Omega is a nigh-perfect predictor: "Omega has put a million dollars in box B iff Omega has predicted that you will take only box B."

So if you follow the kind of decision algorithm that would make you two-box, box B will be empty.

How do concepts like backwards causality make any difference here?

At the point of decision, T2, you want box B to have the million dollars. But Omega's decision was made at T1. If you want to affect T1 from T2, it seems to me like you'd need backwards causality.

Omega's decision at T2 (I don't understand why you try to distinguish between T1 and T2; T1 seems irrelevant) is based on its prediction of your decision algorithm in Newcomb problems (including on what it predicts you'll do at T3). It presents you with two boxes. And if it expects you to two-box at T3, then its box B is empty. What is timing supposed to change about this?

Anybody else think it's dumb to have new user leaves beside users who have been here for years? I'm not a new user. It doesn't feel so nice to have a "this guy might not know what he's talking about" badge by my name.

Like, there's a good chance I'll never pass 100 karma, or whatever the threshold is. So I'll just have these leaves by my name forever?

The way to demonstrate that you know what you are talking about is to write content that other users upvote. 

Registration date doesn't tell us much about whether a user knows what they are talking about. 

I'd prefer my comments to be judged simply by their content rather than have people's interpretation coloured by some badge. Presumably, the change is a part of trying to avoid death-by-pacifism, during an influx of users post-ChatGPT. I don't disagree with the motivation behind the change, I just dislike the change itself. I don't like being a second-class citizen. It's unfun. Karma is fun, "this user is below an arbitrary karma threshold" badges are not. 

A badge placed on all new users for a set time would be fair. A badge placed on users with more than a certain amount of Karma could be fun. Current badge seems unfun - but perhaps I'm alone in thinking this. 

Does ChatGPT/GPT-4/etc use only websites' text for training, or rather text, HTML code and page screenshots? The latter is probably harder but it could allow AI to learn sites' structure better.

Does GPT-4 seem better than Bing's AI (which also uses some form of GPT-4) to anyone else? This is hard to quantify, but I notice Bing misunderstanding complicated prompts or making mistakes in ways GPT-4 seems better at avoiding. 

The search requests it makes are sometimes too simple for an in-depth question and because of this, its answers miss the crux of what I'm asking. Am I off base or has anyone else noticed this?

It does seem plausible that bing chat got to use OpenAI's base gpt-4 model, but not its RLHF finetuning infrastructure.

Do we know whether both use the same amount of compute?

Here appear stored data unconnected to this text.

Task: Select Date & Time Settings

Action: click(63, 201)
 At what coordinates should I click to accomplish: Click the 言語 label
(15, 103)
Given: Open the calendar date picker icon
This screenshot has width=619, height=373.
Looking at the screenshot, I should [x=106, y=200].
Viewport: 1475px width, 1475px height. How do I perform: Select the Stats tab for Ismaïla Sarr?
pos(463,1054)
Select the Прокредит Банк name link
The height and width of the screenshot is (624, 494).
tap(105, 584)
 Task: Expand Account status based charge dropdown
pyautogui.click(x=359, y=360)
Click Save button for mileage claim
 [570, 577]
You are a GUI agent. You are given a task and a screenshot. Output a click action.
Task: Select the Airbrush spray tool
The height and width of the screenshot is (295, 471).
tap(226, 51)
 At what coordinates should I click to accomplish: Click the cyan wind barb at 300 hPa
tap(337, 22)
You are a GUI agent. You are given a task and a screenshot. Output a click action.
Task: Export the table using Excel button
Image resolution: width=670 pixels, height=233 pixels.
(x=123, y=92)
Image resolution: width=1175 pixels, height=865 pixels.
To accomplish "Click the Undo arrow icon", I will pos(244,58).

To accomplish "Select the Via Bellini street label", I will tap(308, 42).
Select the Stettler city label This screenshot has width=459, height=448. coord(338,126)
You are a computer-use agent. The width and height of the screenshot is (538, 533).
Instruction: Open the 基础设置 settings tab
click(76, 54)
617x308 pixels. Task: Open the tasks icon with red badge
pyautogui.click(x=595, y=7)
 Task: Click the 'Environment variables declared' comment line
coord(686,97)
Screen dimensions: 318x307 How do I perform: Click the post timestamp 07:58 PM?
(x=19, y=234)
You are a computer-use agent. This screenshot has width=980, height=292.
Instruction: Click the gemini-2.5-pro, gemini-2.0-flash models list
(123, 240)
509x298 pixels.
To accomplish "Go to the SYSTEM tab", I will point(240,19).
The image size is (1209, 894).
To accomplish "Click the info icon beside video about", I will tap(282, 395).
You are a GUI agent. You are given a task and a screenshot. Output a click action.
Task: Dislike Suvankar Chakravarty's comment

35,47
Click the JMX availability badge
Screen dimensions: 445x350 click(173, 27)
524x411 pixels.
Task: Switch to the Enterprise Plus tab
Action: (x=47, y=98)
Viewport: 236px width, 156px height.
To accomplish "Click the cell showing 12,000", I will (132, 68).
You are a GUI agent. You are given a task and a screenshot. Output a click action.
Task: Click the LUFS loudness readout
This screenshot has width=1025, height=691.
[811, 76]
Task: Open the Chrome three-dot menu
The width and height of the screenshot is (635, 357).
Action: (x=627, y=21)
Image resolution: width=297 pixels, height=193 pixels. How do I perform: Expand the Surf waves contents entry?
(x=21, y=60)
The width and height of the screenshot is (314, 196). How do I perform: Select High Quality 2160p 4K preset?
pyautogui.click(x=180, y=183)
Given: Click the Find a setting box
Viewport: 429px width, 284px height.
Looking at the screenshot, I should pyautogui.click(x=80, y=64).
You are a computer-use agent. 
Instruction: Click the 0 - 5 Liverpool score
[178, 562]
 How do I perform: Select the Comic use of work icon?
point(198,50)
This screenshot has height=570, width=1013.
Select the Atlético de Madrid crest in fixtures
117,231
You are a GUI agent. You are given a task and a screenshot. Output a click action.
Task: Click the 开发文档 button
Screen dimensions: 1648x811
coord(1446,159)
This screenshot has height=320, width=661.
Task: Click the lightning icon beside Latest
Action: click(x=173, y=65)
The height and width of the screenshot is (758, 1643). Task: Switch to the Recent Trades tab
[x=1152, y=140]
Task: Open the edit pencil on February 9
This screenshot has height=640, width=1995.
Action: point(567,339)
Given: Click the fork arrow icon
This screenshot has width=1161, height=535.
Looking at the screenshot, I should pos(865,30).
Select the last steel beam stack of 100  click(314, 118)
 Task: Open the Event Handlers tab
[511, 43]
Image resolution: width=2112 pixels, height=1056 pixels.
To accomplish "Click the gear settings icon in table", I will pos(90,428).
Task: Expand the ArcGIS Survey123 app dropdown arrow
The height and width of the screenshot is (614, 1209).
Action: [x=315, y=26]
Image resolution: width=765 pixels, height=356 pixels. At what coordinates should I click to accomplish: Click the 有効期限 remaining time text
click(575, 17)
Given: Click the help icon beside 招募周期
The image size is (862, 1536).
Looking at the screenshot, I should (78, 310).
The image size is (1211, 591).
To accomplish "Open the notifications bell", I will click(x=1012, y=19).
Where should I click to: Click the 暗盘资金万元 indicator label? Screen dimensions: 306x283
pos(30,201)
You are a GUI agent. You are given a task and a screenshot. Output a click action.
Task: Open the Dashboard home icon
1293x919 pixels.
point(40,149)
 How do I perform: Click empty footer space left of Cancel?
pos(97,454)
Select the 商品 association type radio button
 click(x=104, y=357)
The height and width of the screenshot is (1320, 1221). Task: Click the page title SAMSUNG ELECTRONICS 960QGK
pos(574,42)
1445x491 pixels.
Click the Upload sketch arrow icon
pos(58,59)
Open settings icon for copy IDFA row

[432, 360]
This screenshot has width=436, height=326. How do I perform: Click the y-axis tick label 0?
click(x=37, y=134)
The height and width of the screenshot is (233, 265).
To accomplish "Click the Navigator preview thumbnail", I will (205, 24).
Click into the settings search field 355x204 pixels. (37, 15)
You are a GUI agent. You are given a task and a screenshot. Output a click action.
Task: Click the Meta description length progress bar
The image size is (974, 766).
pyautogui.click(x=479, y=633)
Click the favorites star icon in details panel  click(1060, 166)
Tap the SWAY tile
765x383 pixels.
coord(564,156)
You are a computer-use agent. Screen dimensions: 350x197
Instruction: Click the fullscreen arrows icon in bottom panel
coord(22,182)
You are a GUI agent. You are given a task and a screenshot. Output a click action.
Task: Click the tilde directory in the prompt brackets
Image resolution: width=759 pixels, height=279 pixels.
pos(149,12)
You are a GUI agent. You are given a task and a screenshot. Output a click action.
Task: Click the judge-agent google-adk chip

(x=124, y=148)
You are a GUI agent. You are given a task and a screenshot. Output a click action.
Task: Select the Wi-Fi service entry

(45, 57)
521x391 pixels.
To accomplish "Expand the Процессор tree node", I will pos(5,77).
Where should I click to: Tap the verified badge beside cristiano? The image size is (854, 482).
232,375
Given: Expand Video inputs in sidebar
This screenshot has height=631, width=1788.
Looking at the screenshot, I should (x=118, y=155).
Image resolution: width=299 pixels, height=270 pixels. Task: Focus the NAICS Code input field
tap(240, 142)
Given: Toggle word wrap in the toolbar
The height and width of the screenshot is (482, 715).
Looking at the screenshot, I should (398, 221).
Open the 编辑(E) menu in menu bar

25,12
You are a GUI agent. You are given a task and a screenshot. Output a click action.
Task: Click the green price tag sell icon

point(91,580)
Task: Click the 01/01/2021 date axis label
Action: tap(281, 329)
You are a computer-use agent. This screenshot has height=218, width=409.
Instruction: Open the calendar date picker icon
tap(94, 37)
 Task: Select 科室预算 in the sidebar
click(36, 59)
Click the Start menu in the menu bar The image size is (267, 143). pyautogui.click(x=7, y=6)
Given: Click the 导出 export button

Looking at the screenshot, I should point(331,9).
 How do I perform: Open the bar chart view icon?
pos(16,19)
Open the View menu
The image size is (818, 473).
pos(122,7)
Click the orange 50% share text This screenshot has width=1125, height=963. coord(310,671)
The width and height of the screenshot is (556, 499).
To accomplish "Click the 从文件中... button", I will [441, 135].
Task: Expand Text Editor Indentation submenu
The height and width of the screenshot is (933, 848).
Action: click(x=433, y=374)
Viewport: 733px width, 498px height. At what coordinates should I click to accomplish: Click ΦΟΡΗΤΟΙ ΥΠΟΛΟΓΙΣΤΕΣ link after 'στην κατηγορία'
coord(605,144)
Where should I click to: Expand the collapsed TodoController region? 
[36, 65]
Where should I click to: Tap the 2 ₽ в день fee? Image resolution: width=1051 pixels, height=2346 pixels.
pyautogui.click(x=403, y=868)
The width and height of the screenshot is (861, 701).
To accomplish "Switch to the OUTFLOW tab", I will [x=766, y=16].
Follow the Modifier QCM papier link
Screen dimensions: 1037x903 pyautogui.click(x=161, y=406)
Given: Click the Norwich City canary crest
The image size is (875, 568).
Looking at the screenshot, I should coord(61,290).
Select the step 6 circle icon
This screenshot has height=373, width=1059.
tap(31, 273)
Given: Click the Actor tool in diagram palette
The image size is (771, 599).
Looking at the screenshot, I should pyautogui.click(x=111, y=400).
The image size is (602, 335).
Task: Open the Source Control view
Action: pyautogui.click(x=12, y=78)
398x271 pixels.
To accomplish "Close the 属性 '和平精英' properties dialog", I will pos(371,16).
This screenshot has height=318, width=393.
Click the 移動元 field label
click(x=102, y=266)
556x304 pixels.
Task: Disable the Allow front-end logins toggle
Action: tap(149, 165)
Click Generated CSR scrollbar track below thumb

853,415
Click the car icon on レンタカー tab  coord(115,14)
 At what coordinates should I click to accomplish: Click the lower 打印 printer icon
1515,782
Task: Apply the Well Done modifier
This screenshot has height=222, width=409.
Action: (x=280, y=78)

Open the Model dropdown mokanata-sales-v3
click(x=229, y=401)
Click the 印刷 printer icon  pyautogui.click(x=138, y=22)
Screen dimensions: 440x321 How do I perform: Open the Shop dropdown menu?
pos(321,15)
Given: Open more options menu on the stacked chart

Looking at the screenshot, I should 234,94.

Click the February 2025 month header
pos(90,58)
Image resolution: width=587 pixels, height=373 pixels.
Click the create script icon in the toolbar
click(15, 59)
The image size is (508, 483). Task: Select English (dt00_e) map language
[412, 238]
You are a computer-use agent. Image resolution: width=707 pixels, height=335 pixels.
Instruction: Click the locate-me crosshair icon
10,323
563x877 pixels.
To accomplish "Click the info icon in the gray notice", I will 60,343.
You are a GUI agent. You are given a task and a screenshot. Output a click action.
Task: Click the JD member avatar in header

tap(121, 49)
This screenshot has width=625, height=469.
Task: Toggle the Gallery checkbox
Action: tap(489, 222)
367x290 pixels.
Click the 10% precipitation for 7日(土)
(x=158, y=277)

AFAIK, no information regarding this has been publicly released. If my assumption that Bing's AI is somehow worse than GPT-4 is true, then I suspect some combination of three possible explanations must be true:

  1. To save on inference costs, Bing's AI uses less compute.
  2. Bing's AI simply isn't that well trained when it comes to searching the web and thus isn't using the tool as effectively as it could with better training.
  3. Bing's AI is trained to be sparing with searches to save on search costs.For multi-part questions, Bing seems too conservative when it comes to searching. Willingness to make more queries would probably improve its answers but at a higher cost to Microsoft.

I am looking for papers that support or attack the argument that sufficiently intelligent AIs will be easier to safe because their world model will understand that we don't want it to take our instructions as ruthlessly technical / precise, nor received in bad faith.

My argument that I want either supported or dis-proven is that it would know that we don't want an outcome that looks good but one that is good by our mental definitions. It will be able to look at human decisions through history and in the present to understand this fuzziness and moderation. 

Has anybody converted https://projectlawful.com/ into ebook format or is working on it?

I used this link to make my own, and it seems to work nicely for me thus far.